Live-streaming shopping a new black spot in e-commerce, China’s consumer rights watchdog says

Live-streaming shopping a new black spot in e-commerce, China’s consumer rights watchdog says

  • The China Consumers Association received a total of 66,798 complaints sent by online shoppers during the Labour Day holiday
  • Live-streamed retail initiatives during that holiday recorded nearly US$20 million in sales

China’s e-commerce landscape has been reinvigorated by live streaming, a trend that enables a growing army of small online merchants to sell everything from lipsticks and farm produce to smartphones and flats.

Trouble is brewing, however, for live-streamed campaigns after the country’s consumer rights watchdog received a surge of complaints about product quality, fake deliveries and lack of after-sales service during the recent Labour Day holiday.

The China Consumers Association (CCA) said in a report on Tuesday that it gathered a total of 66,798 complaints sent by online shoppers from April 30 to May 5. It did not break down how many of these complaints were about live-streamed shopping campaigns, but said the negative feedback in that segment escalated during the period.
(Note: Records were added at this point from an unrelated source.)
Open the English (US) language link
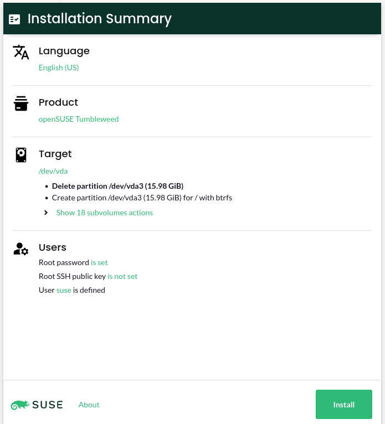This screenshot has height=424, width=385. (59, 68)
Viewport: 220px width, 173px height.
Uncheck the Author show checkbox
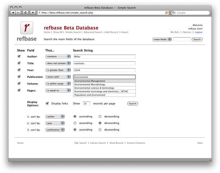pos(19,56)
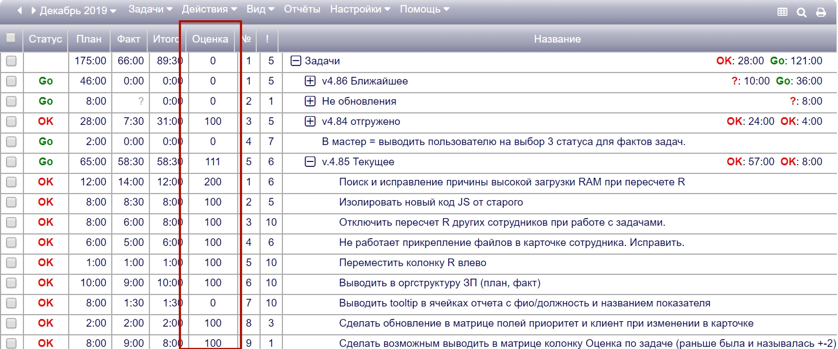
Task: Open the table grid view icon
Action: (x=782, y=12)
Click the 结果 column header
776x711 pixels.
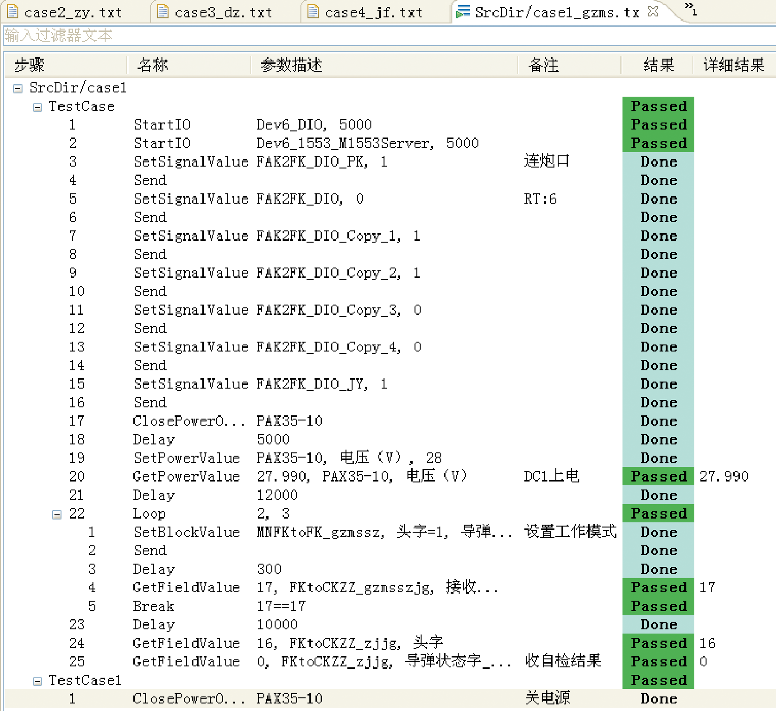pyautogui.click(x=658, y=65)
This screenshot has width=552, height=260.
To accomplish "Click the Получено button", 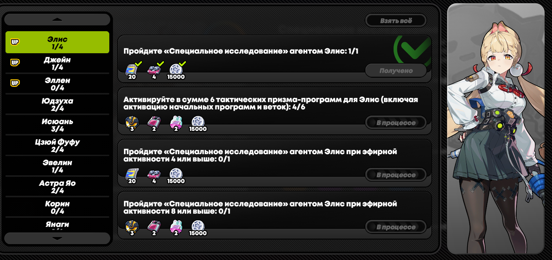I will (x=396, y=71).
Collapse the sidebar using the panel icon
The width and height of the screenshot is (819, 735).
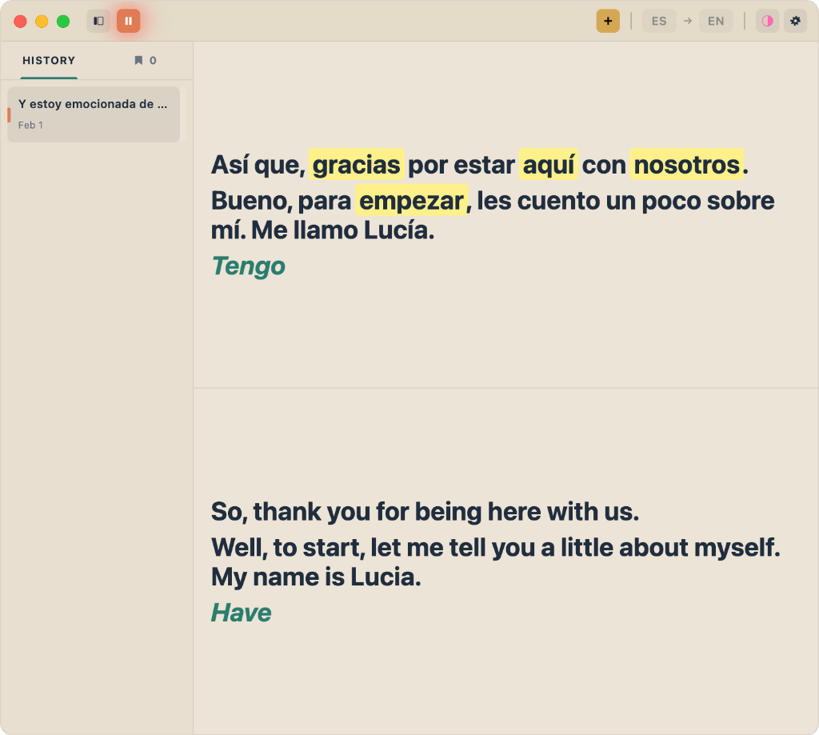tap(98, 21)
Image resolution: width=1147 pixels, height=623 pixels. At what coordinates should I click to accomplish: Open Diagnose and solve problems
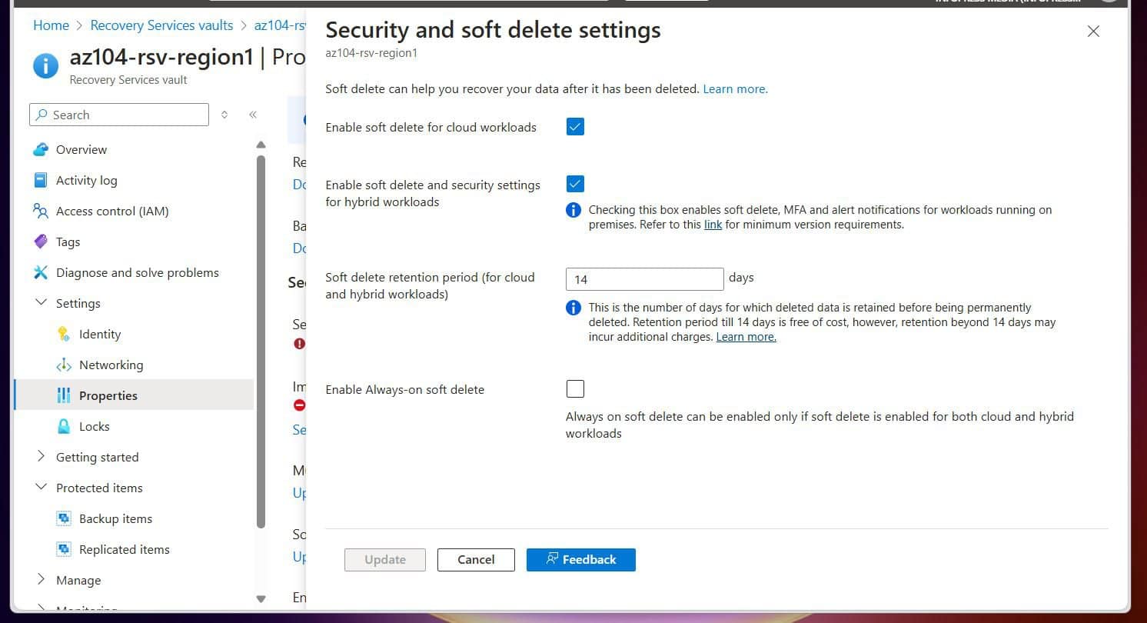click(41, 272)
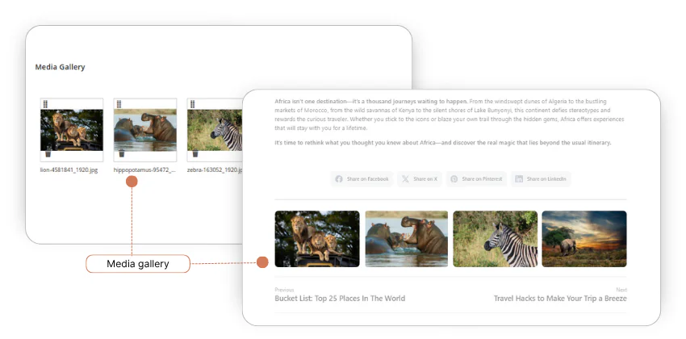Share the article on LinkedIn
686x339 pixels.
(x=540, y=178)
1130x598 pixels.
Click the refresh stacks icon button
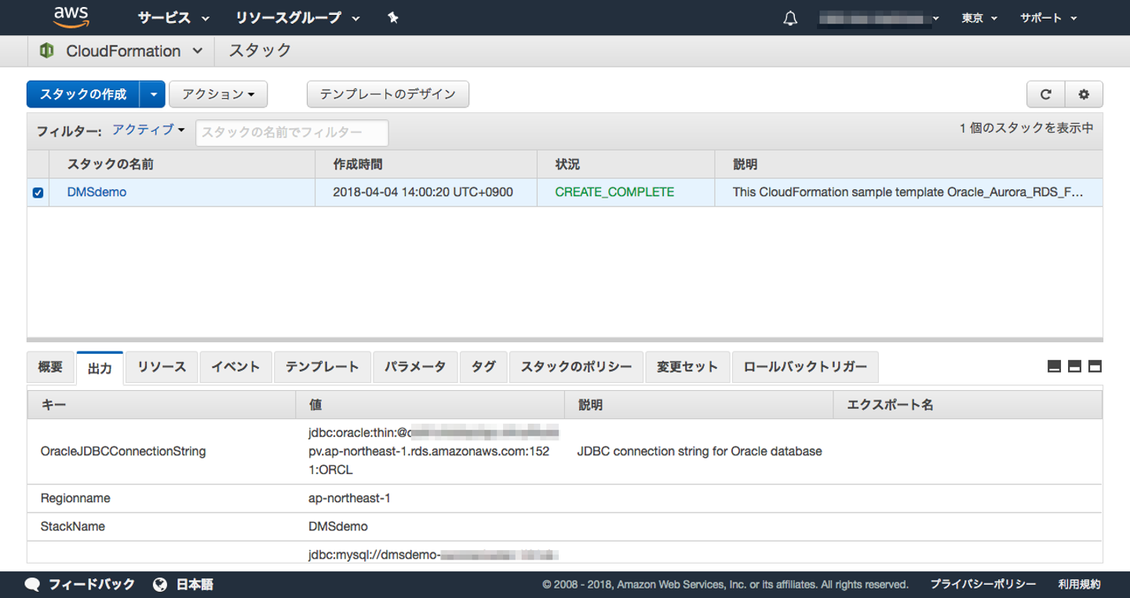[1045, 94]
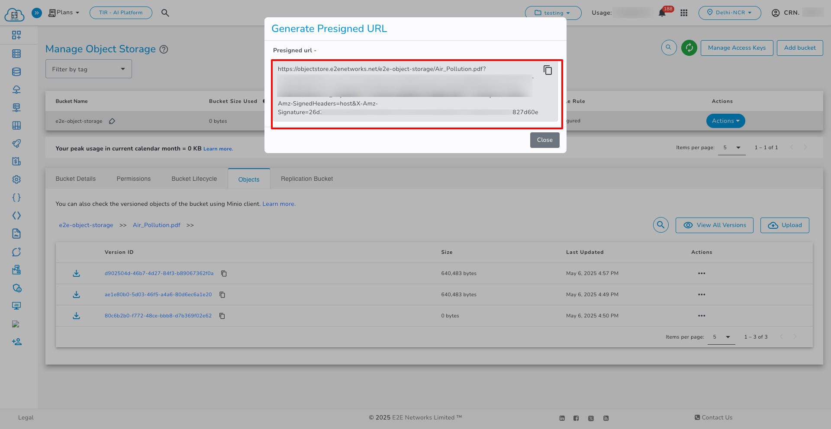This screenshot has height=429, width=831.
Task: Click the objects search magnifier icon
Action: click(x=660, y=225)
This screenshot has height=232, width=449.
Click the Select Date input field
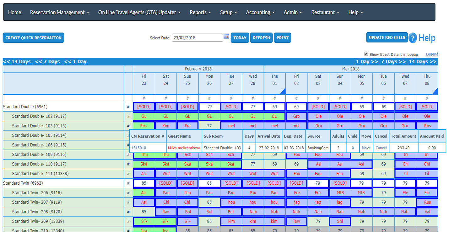coord(197,38)
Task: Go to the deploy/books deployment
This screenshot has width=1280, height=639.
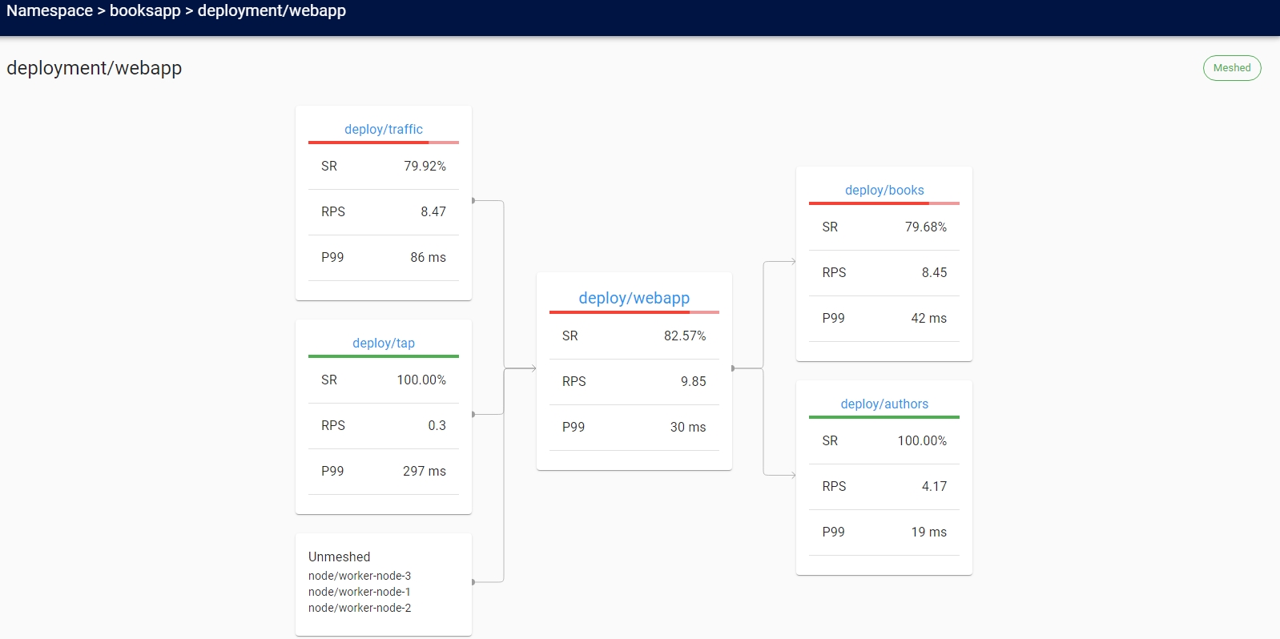Action: pyautogui.click(x=884, y=190)
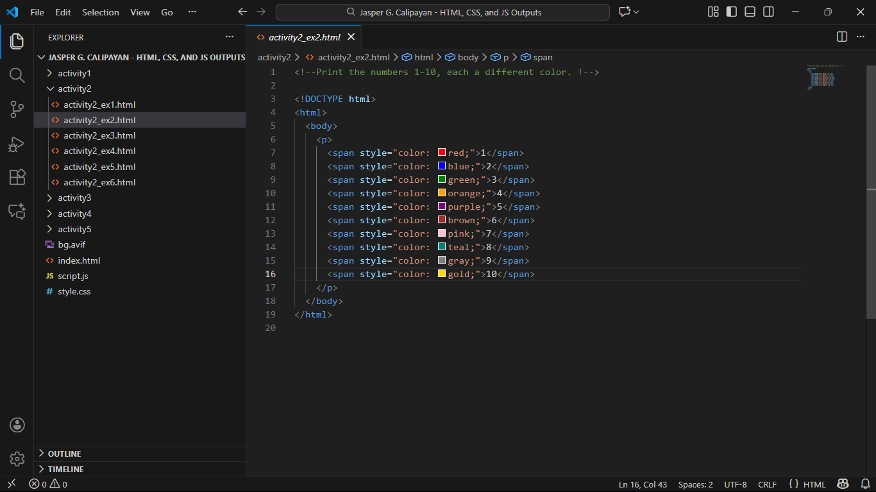Click the Split Editor Right icon

coord(842,37)
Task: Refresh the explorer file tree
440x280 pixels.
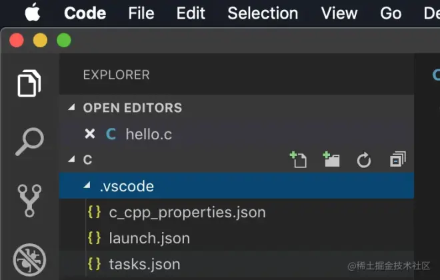Action: [x=364, y=160]
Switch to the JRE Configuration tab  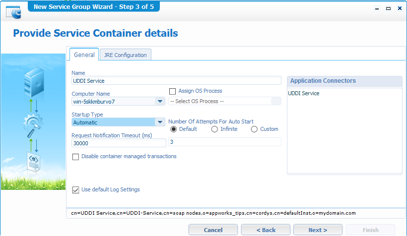pyautogui.click(x=125, y=55)
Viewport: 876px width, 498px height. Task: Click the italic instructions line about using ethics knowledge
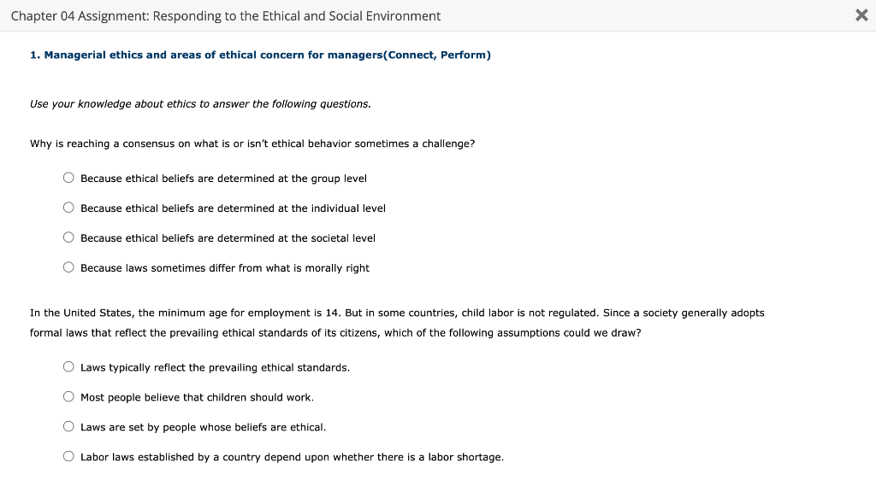click(x=200, y=103)
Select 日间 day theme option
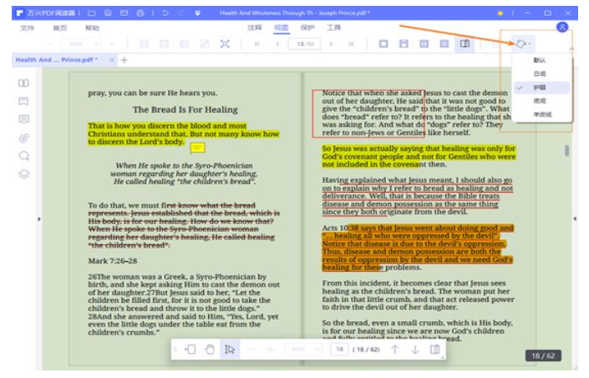 tap(539, 73)
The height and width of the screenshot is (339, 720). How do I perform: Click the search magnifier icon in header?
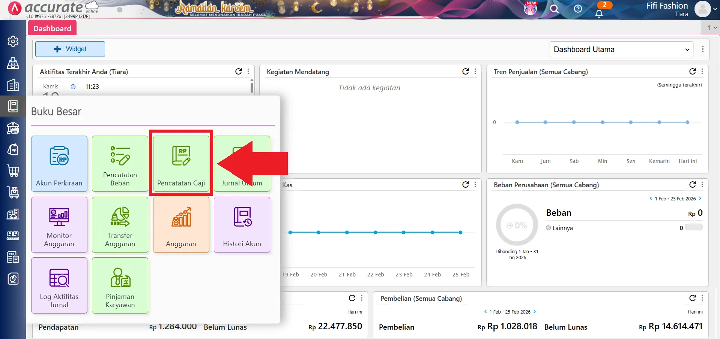tap(554, 9)
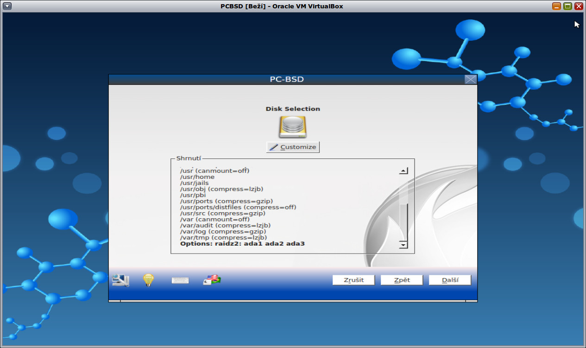The height and width of the screenshot is (348, 586).
Task: Click the pencil icon on the Customize button
Action: (274, 146)
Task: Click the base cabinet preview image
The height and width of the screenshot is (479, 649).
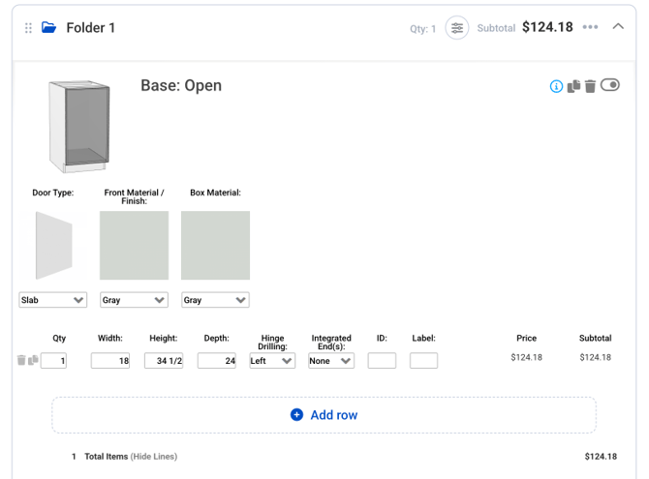Action: coord(79,126)
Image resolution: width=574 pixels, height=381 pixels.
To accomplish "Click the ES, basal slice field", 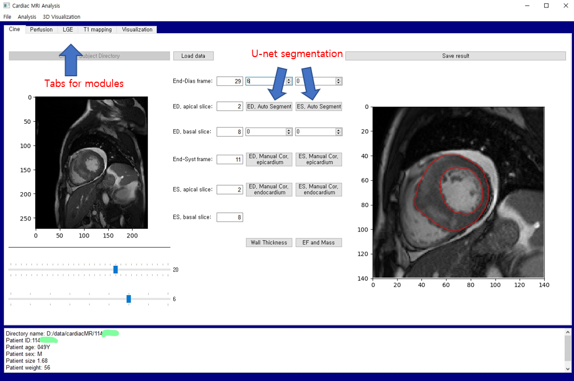I will [230, 217].
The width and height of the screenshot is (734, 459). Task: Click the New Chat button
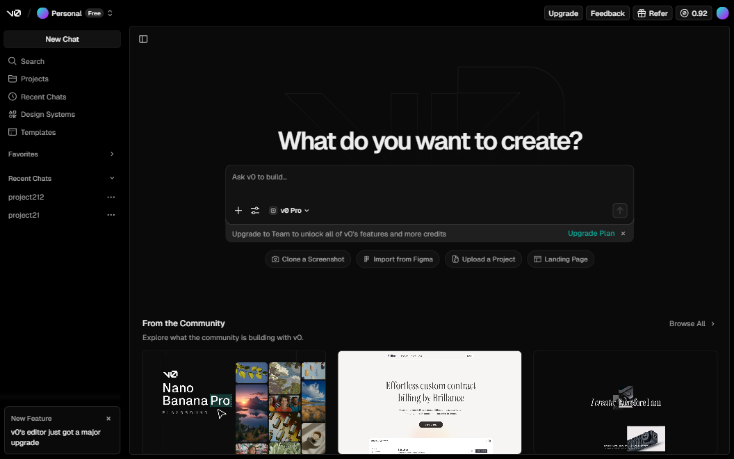click(62, 39)
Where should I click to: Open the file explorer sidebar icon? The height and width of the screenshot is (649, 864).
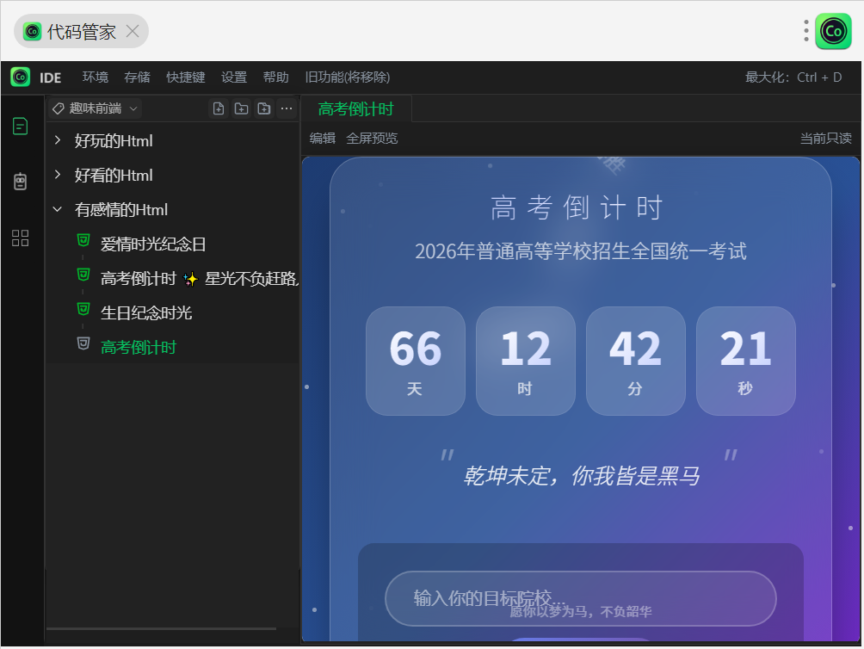tap(20, 127)
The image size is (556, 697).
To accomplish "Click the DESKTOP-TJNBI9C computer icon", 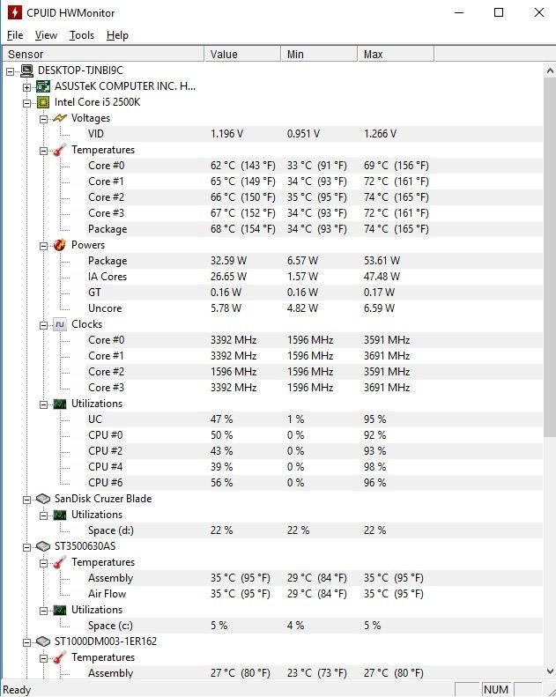I will click(x=26, y=70).
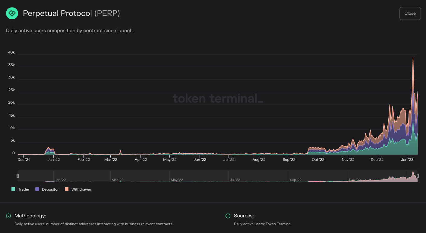
Task: Click the purple Depositor legend swatch
Action: [37, 189]
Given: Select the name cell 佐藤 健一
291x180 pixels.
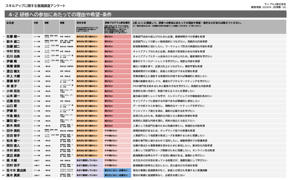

The CCA cited the case of Chinese actor Xie Mengwei, who pitched for an undisclosed online merchant on a live-streamed campaign in late April. He later issued an apology, made through video-sharing platform Kuaishou, after buyers complained about receiving fake or damaged goods, the CCA said.

In addition, the CCA reported 14,604 complaints about online games during the Labour Day holiday period. These involved refunds for in-game purchases and the lack of spending limits for players under the age of 18.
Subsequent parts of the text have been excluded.